Mathematics graduate students awarded Huawei Prizes for Outstanding Research Papers

Monday, April 1, 2019

The Faculty of Mathematics recognizes six graduate students for their outstanding research papers. Andrew Giuliani in the Department of Applied Mathematics, Stefan Sremac in the Department of Combinatorics and Optimization, Ruizhang Jin in the Department of Pure Mathematics, Rui Qiao in the Department of Statistics and Actuarial Science, and Nik Unger and Ahmed Alquraan from the David R. Cheriton School of Computer Science each won a 2019 Huawei Prize for Best Research Paper by a Mathematics Graduate Student.

Giuliani is one of the winners for his paper A moment limiter for the discontinuous Galerkin method on unstructured triangular meshes. Giuliani's work describes a novel approach to limiting on unstructured meshes.
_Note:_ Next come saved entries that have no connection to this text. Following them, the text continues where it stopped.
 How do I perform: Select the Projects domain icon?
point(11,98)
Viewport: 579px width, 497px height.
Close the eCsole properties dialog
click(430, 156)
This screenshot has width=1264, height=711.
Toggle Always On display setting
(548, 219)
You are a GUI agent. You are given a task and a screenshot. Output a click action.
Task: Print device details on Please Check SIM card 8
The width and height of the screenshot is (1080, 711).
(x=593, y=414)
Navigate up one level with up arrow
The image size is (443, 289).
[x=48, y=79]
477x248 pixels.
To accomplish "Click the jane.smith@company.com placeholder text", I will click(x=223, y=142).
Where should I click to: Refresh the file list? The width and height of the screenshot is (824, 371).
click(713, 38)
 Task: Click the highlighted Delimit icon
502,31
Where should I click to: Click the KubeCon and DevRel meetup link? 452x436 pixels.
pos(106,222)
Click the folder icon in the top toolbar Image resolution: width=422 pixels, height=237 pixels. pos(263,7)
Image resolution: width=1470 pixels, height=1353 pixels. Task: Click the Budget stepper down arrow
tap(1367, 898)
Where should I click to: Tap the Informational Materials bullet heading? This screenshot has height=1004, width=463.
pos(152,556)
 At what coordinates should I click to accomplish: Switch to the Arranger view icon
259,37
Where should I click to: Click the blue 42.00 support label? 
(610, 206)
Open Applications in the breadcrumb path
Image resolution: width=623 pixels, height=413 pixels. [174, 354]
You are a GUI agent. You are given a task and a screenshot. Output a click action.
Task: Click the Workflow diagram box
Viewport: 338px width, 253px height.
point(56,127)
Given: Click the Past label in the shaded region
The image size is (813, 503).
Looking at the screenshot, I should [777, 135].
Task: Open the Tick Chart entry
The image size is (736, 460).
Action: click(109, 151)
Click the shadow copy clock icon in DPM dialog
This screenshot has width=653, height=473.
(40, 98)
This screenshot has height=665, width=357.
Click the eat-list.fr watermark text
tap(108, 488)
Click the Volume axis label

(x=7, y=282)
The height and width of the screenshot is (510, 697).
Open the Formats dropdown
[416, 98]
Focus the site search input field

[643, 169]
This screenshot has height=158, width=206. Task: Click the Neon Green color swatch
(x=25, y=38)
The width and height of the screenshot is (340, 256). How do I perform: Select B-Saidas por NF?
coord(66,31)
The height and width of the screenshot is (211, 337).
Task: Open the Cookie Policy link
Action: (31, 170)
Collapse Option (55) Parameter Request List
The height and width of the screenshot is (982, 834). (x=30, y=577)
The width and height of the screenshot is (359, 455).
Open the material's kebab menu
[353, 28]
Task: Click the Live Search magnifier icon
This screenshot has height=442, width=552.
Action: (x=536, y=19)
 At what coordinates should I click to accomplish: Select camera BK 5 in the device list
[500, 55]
Sremac also received a Huawei Prize. Along with his supervisor Henry Wolkowicz and collaborator Hugo Woerdeman, he characterized the patterns of of a partial Toeplitz matrix for which the maximum determinant positive definite completion is Toeplitz.

Two other prizes went to Unger and Saleh. In Nik’s paper, Improved Strongly Deniable Authenticated Key Exchanges for Secure Messaging, he focused on two-party person-to-person communication where both parties don’t have to be online at the same time. Ahmed’s paper, An Analysis of Network-Partitioning Failures in Cloud Systems, is the first to highlight the catastrophic impact of network faults on modern systems, the first to identify special category of network partitioning called partial partitions, and conclude with a number of recommendations that will directly affect the design of future distributed systems and change current network maintenance practices.

Jin received a Huawei Prize for his paper Constructing types in differentially closed fields that are analysable in the constants. He developed the model-theoretic notion of analysability and establishes criteria for when a canonical analysis exists. He then applied his methods to differential fields exhibiting phenomena that witness the richness of differential-algebraic geometry.

Qiao also received a Huawei Prize. His paper, Deep learning enables de novo peptide sequencing from data-independent-acquisition mass spectrometry, discussed the development of a deep-learning-based model for de novo DeepNovo11 which sequences using data-dependent acquisition data.

We extend our sincere congratulations to these fine researchers and wish them all the best in their continued research pursuits.